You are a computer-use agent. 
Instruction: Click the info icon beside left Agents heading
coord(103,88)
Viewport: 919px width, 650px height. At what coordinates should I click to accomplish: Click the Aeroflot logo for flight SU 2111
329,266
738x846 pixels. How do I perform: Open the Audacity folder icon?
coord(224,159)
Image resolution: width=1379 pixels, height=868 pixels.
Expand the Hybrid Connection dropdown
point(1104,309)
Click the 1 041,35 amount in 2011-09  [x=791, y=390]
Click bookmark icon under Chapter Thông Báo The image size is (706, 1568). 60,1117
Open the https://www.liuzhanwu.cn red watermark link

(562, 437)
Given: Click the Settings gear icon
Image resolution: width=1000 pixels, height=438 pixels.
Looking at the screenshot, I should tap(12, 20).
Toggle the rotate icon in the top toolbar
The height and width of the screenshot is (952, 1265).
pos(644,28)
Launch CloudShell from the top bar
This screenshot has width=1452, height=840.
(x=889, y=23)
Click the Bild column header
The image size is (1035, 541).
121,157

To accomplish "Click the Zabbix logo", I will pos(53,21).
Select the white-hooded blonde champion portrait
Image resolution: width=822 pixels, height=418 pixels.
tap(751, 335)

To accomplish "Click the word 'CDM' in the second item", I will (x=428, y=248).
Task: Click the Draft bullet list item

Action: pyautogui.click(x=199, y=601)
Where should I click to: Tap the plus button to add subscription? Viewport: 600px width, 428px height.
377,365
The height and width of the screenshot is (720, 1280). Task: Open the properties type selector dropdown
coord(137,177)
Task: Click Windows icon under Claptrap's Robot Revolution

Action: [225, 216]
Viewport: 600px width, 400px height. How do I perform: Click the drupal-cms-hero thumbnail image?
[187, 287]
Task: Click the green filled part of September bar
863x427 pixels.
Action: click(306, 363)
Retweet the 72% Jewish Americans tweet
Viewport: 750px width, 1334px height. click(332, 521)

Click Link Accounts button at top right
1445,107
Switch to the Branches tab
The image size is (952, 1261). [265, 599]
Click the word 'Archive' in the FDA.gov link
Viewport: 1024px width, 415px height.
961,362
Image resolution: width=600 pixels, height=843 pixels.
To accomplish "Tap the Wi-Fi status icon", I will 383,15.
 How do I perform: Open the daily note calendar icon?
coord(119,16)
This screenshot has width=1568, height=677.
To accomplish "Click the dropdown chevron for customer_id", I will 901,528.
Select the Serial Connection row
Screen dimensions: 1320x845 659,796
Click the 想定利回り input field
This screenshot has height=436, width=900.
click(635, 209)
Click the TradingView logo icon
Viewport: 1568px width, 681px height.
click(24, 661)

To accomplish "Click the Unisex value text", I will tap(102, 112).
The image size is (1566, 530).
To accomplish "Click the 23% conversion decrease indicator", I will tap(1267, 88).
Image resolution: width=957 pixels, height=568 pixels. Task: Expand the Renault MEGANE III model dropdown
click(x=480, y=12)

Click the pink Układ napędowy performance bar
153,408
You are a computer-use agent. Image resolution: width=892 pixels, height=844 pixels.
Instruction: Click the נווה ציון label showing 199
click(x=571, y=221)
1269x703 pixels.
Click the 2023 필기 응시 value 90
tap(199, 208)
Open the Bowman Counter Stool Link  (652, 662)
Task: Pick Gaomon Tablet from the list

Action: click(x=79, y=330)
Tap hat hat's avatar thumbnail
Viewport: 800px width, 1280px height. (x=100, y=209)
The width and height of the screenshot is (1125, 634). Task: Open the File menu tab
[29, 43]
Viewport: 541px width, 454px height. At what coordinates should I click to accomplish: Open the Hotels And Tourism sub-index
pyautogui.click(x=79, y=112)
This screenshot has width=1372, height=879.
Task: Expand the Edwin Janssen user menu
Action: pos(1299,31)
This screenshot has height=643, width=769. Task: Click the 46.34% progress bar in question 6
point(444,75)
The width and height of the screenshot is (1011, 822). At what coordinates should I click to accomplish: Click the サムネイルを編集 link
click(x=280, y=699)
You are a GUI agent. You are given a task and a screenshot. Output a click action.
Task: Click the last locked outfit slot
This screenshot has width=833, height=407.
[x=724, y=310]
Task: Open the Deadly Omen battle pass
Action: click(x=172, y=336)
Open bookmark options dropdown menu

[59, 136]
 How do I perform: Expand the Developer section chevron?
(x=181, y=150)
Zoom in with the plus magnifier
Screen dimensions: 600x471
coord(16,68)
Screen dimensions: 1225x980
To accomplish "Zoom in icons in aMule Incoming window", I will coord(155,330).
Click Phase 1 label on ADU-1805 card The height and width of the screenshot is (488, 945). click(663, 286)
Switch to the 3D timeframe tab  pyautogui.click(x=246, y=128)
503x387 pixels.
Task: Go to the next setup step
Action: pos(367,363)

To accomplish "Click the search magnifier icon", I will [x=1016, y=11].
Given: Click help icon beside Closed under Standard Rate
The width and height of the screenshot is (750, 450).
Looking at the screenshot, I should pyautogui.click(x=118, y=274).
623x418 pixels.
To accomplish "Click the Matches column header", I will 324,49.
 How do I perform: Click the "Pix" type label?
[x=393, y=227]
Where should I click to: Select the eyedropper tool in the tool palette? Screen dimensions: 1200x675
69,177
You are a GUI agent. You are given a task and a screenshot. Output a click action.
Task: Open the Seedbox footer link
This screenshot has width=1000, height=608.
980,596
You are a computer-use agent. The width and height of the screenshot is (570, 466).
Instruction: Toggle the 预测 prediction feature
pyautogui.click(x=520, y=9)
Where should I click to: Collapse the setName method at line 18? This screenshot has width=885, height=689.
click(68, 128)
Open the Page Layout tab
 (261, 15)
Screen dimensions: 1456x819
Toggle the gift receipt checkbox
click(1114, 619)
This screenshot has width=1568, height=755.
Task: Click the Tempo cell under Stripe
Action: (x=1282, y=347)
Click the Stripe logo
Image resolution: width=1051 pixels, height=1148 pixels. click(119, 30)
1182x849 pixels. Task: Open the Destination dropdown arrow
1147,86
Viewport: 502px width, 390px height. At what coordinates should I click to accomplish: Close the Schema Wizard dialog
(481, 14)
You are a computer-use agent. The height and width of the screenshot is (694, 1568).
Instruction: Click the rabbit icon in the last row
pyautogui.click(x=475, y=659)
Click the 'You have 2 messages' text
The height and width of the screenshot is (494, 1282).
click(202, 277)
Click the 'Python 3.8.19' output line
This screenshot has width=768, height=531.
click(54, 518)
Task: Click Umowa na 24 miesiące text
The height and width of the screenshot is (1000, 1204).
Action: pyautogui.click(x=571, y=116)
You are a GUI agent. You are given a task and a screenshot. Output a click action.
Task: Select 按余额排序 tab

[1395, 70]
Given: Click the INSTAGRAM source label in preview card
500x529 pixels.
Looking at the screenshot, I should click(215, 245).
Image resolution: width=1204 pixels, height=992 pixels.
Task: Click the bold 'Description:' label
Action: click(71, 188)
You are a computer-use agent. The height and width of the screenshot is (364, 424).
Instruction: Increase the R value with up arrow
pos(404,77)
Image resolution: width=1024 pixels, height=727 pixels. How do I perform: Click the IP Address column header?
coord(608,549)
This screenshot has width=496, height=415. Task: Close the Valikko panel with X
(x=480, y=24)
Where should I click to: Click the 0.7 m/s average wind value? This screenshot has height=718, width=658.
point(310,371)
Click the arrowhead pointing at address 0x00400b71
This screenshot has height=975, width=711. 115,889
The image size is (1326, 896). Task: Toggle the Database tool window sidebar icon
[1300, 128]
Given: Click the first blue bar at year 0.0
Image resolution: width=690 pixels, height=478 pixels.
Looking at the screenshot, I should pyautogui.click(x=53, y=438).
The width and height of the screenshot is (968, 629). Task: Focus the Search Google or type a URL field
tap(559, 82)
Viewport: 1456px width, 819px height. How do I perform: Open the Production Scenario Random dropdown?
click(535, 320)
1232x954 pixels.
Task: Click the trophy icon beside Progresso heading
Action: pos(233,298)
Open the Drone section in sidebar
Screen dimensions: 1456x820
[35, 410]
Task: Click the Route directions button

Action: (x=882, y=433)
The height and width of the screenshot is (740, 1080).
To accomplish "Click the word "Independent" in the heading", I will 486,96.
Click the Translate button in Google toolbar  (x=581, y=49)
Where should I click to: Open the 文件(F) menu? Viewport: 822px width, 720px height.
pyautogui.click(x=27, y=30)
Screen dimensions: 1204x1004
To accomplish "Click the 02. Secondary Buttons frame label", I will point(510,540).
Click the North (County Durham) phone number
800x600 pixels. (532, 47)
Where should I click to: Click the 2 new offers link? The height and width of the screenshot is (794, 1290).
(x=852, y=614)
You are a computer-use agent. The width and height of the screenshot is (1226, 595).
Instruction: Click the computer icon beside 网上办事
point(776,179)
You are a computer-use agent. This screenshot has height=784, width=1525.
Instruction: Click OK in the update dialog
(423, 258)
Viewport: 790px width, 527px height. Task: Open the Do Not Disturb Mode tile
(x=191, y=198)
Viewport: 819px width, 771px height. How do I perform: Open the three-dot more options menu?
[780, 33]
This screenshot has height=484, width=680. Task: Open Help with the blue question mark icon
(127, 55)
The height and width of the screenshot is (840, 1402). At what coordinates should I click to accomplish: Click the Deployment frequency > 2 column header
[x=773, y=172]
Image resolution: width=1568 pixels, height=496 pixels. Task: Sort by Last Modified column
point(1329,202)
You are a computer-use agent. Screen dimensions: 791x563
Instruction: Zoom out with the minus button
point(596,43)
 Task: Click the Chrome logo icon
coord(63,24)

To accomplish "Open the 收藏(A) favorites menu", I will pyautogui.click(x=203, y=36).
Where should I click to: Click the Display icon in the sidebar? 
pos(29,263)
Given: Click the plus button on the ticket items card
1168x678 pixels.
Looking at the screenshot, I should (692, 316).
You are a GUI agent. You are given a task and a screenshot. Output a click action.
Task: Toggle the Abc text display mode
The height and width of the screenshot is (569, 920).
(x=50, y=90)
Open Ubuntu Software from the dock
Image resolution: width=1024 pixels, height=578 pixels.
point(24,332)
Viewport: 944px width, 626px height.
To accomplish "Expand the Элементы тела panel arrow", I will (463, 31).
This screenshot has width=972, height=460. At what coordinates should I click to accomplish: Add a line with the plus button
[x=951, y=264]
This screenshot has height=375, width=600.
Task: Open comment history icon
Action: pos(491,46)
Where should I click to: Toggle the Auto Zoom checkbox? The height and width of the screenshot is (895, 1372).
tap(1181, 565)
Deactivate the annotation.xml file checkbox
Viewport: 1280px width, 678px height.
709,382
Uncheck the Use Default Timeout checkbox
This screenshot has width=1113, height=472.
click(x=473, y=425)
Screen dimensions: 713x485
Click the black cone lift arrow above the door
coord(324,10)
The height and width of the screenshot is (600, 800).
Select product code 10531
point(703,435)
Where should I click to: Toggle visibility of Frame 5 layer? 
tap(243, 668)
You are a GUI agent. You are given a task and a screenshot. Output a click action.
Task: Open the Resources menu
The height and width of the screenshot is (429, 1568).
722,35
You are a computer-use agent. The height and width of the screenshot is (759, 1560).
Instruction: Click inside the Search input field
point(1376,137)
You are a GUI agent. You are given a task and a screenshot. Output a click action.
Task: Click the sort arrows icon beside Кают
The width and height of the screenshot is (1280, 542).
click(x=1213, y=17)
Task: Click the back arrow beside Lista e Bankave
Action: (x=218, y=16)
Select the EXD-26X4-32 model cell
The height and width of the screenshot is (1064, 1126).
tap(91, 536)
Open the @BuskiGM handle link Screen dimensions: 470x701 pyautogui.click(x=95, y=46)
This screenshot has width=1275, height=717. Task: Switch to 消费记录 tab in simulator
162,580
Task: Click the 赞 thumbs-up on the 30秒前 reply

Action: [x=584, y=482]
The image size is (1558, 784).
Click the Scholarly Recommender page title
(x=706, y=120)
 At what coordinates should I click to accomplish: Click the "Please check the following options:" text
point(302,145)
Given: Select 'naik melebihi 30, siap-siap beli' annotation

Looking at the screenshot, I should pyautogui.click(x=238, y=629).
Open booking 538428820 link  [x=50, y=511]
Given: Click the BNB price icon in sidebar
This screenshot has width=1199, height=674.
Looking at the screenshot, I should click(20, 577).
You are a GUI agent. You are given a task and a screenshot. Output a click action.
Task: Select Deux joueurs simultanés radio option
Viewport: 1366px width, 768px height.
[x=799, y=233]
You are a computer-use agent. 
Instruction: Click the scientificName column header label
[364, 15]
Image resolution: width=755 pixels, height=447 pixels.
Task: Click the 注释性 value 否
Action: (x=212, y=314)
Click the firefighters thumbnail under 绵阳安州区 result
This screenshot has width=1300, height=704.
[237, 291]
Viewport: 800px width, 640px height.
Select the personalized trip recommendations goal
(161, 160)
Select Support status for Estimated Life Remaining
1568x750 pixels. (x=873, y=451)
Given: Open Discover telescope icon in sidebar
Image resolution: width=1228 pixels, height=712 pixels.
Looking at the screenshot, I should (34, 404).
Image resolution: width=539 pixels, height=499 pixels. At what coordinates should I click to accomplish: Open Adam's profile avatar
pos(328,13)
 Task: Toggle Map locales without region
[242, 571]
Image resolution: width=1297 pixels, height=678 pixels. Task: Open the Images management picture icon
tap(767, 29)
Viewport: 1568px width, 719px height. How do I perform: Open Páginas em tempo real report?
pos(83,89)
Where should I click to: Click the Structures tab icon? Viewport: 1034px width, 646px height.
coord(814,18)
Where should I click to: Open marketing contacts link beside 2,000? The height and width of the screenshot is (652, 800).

Task instructions
This task needs one value: the number of lines in the material above that contain the word "card".

Exercise response
3